Hello, he says.  How was your week without harassment from me? Clearly he wants me to miss him. Sweet.  We had a bit of a chat about what he’d been up to – he’d done a bit of the Shaun the Sheep trail and had found the one near Buckingham Palace that’s dressed in a crown and cape. I quipped that Shaun ought to know that I’m queen.  In answer he sent me this:

queen

saying he thought it was apt. I was quite touched.

I mentioned my princess role model, if I had to choose, would be Princess Leia from Star Wars as she’s pretty feisty.  He then sent me a picture of a somewhat drunk looking Leia.

Cheeky git.  He later backtracked and said I was a lush not a drunk. And at 5pm he sent me a picture of glass of wine as it was “wine o’clock”.  Only one glass though, not one for each of us.  Such a charmer….

It was good to hear from him regardless; I guess it shows he does think about me outside of work.  Let’s see what happens on Monday!

You little thief 

I knew this day would come. CSG has swiped my beloved bleistiftspitzmaschine, the swine.  That’s a pencil sharpener in case you’re new to the blog [follow the link if you want to see a picture].  It’s a particularly lovely 1970s mechanical one that I rescued.  It sits on my desk and makes me smile when it catches my eye. 

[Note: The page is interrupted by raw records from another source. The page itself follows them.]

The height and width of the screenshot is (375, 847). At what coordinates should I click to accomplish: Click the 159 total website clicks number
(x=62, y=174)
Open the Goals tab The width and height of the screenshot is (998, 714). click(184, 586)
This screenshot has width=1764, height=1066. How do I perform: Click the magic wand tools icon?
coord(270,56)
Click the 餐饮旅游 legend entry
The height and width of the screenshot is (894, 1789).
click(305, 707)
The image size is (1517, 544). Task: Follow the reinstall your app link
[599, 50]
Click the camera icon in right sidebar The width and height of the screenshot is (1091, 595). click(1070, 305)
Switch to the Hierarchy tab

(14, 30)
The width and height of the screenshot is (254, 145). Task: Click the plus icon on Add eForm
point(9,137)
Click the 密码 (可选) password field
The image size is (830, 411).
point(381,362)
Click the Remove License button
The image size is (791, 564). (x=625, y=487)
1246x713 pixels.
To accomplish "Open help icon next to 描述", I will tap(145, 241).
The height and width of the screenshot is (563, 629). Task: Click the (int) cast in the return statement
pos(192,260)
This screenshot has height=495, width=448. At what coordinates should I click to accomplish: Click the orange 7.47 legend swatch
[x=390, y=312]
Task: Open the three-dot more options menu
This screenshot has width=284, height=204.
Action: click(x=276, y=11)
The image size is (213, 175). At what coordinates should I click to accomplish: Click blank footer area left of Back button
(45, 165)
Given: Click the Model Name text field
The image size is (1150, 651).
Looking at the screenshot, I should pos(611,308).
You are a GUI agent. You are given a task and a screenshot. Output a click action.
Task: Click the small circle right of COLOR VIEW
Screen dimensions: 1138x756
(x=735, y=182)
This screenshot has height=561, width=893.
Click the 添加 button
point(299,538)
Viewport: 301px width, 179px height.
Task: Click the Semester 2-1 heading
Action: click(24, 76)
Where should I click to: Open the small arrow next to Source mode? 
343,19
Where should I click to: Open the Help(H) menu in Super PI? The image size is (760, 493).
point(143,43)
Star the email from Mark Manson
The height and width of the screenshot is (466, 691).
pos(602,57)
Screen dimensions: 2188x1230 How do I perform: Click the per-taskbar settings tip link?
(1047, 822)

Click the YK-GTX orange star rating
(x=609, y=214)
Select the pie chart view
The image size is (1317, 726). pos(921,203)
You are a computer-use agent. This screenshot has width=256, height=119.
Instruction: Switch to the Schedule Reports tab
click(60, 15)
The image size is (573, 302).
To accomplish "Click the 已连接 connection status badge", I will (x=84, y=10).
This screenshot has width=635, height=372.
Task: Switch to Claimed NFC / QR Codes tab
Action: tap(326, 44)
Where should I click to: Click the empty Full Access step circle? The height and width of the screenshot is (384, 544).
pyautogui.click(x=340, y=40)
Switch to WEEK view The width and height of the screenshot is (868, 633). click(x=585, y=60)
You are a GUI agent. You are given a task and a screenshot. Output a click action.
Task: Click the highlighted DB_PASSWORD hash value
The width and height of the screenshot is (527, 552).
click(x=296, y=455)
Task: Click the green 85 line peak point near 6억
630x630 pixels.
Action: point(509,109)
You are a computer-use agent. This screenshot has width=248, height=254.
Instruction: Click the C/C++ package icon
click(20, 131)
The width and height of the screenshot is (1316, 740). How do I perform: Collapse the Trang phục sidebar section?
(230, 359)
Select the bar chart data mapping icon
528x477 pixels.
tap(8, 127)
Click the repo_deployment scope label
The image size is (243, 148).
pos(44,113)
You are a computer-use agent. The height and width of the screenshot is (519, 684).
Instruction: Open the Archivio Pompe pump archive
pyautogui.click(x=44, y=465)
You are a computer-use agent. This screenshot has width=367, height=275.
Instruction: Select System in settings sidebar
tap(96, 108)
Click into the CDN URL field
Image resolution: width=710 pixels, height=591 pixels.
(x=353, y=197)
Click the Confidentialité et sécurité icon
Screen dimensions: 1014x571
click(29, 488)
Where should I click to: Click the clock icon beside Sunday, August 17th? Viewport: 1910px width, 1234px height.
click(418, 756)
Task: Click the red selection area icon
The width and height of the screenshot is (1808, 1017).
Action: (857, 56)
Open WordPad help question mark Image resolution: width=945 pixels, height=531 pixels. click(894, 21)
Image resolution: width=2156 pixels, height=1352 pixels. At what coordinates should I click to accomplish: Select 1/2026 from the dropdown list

He appeared this morning and I knew he’d been up to something. He commented on how tidy my desk was and then walked off smirking. I then realised it had been nabbed. I shall have to come up with something to get him back.  Suggestions gratefully received!

I’m not in the office now for a week [I’m off to the seaside for a spot of camping] so will have to ponder on it. Mind you, they do say revenge is a dish best served cold!

Wednesday morning, 3am

CSG has upped his game again over the last few days.  I get daily visits to update me on the state of his phalanges – swelling is reducing and movement is returning for anyone who’s interested!

Thursday last week was the general election and my day was crazy, with very little time for anything but work.  Friday was somewhat less frenetic, and so I actually got some time for a lunch break, which is something of a novelty at the moment.  I work above a library, and really like books, so decided to have a nose around over lunch.

I was heading back out when suddenly CSG appeared and clearly wanted a chat.  He was calling me a “library geek” – such a charmer – and had already tried to call me on my mobile to tell me that as well.  I have my phone on silent at work, so hadn’t noticed him calling.  I’m not entirely sure how he knew I was browsing the shelves though.

We had a chat about nothing much in particular – and I was looking at the badges that attach by velcro to his army-issue camouflage jacket, and resisting the urge to pull them off.  One is his blood-type and the other said “NKA”  which wasn’t an acronym I was familiar with.  He wouldn’t tell me what it stood for and said I’d earn points by getting it right – or finding something suitably entertaining to fit.

I spent a short time that afternoon sending suggestions for it, before confirming I’d worked out it meant “no known allergies”.  I scored 10 points for my suggestions, but then he deducted 12 for my being a “smart arse” and getting it right.  Not that he’s competitive or anything….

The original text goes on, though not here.